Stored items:
----------------

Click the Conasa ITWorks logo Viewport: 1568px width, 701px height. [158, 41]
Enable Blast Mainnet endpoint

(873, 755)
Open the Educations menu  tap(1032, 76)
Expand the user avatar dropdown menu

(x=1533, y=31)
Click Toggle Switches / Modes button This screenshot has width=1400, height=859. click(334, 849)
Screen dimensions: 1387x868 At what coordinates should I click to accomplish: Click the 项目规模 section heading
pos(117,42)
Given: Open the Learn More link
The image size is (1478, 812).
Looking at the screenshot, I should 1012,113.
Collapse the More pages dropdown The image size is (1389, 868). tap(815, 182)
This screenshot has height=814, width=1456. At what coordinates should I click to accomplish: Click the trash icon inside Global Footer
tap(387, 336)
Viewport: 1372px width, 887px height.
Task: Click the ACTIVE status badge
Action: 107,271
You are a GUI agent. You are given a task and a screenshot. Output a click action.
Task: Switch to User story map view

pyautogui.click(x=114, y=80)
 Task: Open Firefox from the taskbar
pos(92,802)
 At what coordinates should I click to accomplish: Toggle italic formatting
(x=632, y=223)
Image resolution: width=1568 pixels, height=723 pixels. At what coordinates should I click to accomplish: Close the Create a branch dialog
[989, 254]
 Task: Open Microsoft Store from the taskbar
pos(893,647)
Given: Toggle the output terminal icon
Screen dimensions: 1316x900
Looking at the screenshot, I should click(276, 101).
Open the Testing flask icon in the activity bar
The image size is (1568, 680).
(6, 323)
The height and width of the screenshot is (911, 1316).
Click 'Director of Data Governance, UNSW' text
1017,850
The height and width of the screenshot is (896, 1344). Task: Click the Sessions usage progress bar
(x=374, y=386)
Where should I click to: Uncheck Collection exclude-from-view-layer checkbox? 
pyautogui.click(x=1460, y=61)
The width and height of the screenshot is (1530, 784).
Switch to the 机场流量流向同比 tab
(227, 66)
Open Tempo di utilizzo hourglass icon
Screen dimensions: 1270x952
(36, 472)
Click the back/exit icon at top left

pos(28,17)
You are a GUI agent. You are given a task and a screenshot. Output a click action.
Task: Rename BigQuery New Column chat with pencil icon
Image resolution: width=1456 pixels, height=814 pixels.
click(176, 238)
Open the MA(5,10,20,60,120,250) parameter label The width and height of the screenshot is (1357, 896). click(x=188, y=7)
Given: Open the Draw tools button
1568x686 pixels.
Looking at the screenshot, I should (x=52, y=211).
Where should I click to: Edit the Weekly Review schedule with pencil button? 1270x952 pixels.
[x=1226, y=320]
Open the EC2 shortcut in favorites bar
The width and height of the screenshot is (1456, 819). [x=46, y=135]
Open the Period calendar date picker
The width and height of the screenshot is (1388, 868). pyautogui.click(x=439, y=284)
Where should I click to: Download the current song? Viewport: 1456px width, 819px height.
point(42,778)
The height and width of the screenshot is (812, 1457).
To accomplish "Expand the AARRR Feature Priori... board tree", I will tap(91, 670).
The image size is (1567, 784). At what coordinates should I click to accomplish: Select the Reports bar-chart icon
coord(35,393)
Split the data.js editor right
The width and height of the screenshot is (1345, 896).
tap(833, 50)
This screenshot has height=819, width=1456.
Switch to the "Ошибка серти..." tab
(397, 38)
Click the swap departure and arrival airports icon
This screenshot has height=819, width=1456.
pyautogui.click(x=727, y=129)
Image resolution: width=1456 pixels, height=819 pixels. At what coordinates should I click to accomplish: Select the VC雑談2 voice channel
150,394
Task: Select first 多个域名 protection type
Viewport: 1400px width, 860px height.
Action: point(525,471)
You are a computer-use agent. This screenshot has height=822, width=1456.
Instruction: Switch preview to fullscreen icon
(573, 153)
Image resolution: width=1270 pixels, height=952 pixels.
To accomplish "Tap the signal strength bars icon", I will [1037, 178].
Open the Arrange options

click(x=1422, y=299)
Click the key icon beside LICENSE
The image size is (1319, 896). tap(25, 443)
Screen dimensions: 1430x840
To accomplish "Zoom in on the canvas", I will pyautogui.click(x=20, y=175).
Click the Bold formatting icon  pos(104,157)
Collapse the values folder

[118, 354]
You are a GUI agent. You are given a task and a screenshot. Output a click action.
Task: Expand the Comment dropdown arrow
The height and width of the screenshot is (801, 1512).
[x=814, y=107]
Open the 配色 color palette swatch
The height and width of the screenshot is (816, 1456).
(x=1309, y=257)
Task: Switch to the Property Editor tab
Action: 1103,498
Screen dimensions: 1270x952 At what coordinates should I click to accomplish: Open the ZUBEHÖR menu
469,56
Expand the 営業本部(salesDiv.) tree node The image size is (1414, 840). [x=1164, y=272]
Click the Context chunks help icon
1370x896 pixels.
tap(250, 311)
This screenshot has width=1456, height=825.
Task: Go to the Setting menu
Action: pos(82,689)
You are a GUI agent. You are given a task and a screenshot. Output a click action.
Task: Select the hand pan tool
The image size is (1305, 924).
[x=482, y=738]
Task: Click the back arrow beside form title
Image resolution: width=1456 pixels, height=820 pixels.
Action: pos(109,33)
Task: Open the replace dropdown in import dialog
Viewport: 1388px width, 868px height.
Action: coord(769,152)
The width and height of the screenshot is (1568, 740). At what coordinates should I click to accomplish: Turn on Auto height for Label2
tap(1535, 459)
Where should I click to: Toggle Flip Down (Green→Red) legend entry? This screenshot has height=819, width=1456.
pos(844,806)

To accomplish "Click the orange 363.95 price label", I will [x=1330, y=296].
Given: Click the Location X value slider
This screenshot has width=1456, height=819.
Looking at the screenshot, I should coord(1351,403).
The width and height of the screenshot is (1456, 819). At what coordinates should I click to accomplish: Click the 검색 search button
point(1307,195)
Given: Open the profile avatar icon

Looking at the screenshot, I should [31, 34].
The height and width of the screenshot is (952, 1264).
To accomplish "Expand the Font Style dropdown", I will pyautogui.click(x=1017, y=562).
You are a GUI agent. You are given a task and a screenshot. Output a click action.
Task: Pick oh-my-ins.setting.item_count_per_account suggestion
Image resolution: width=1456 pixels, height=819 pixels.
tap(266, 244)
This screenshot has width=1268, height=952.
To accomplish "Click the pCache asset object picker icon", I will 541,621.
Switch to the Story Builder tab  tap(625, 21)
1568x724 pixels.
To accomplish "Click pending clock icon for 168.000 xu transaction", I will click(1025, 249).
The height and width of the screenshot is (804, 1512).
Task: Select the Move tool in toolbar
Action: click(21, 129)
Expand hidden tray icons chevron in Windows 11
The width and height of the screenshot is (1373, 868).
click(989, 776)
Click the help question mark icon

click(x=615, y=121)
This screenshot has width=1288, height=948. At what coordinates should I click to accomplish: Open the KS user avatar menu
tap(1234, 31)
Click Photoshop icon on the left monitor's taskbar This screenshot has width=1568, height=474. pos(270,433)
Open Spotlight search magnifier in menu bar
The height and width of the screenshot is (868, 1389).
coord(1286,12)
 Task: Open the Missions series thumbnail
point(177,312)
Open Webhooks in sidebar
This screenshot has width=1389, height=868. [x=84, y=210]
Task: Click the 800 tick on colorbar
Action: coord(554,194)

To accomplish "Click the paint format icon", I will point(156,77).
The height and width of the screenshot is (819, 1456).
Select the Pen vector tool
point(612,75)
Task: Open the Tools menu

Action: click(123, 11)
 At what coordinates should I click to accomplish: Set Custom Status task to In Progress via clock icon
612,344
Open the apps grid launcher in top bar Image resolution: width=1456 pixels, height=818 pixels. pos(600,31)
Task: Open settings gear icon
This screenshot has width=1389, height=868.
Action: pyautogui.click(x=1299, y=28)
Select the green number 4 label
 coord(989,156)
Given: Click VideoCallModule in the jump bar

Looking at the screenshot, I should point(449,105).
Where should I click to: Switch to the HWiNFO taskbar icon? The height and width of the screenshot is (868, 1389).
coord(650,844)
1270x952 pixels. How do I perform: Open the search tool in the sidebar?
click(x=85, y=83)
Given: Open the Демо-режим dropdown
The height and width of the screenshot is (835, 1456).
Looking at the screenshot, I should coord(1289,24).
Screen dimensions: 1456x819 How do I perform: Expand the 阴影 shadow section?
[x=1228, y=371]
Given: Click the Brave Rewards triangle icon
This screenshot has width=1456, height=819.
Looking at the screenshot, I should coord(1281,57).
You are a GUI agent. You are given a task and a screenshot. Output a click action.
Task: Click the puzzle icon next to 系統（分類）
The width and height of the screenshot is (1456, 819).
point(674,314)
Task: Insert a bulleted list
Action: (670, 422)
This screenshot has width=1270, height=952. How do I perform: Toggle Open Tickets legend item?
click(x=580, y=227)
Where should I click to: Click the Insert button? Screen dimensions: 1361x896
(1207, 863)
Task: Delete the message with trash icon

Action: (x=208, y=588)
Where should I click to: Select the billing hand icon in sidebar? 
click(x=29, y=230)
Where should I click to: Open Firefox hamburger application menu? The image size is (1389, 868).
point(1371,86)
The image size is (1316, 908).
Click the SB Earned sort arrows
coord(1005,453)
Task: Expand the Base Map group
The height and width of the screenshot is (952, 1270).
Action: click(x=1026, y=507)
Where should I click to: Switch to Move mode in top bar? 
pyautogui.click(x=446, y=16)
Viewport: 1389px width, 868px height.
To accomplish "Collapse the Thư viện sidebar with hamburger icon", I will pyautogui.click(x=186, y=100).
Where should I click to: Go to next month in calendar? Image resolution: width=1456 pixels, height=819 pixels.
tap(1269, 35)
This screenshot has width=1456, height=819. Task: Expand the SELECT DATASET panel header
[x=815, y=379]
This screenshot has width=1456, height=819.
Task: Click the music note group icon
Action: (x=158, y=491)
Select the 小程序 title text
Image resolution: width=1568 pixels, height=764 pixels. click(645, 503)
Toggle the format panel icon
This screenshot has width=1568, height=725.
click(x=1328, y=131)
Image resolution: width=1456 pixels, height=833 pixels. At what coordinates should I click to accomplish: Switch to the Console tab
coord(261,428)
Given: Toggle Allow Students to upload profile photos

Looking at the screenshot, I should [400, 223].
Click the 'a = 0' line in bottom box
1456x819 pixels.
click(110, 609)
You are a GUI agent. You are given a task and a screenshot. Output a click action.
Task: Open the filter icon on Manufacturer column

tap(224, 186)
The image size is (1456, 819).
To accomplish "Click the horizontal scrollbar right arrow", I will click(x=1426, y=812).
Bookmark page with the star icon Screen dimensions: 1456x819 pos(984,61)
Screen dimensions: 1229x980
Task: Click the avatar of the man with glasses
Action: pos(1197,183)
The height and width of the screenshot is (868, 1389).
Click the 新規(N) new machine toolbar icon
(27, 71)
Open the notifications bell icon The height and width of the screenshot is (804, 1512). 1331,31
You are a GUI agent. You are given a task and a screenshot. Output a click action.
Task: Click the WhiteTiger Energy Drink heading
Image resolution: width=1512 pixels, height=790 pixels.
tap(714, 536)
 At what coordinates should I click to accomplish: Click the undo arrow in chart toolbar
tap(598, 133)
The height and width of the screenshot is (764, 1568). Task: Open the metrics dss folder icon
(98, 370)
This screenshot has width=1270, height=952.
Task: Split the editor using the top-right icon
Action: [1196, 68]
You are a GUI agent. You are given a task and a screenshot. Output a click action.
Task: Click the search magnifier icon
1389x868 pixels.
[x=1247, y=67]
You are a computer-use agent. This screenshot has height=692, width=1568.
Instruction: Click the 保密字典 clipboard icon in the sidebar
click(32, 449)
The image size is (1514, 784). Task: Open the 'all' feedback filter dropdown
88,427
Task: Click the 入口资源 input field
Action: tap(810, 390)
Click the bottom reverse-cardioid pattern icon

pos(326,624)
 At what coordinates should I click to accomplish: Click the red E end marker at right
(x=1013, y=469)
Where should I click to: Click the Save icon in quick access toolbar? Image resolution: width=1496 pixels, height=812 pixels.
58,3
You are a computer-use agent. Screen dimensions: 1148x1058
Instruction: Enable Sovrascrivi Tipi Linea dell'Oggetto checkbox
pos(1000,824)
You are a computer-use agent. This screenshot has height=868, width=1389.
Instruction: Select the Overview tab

----------------

Problem to solve: Out of the preceding entries, pull every line containing the string "More".

Response below:
Given: Open the Learn More link
Collapse the More pages dropdown The image size is (1389, 868). tap(815, 182)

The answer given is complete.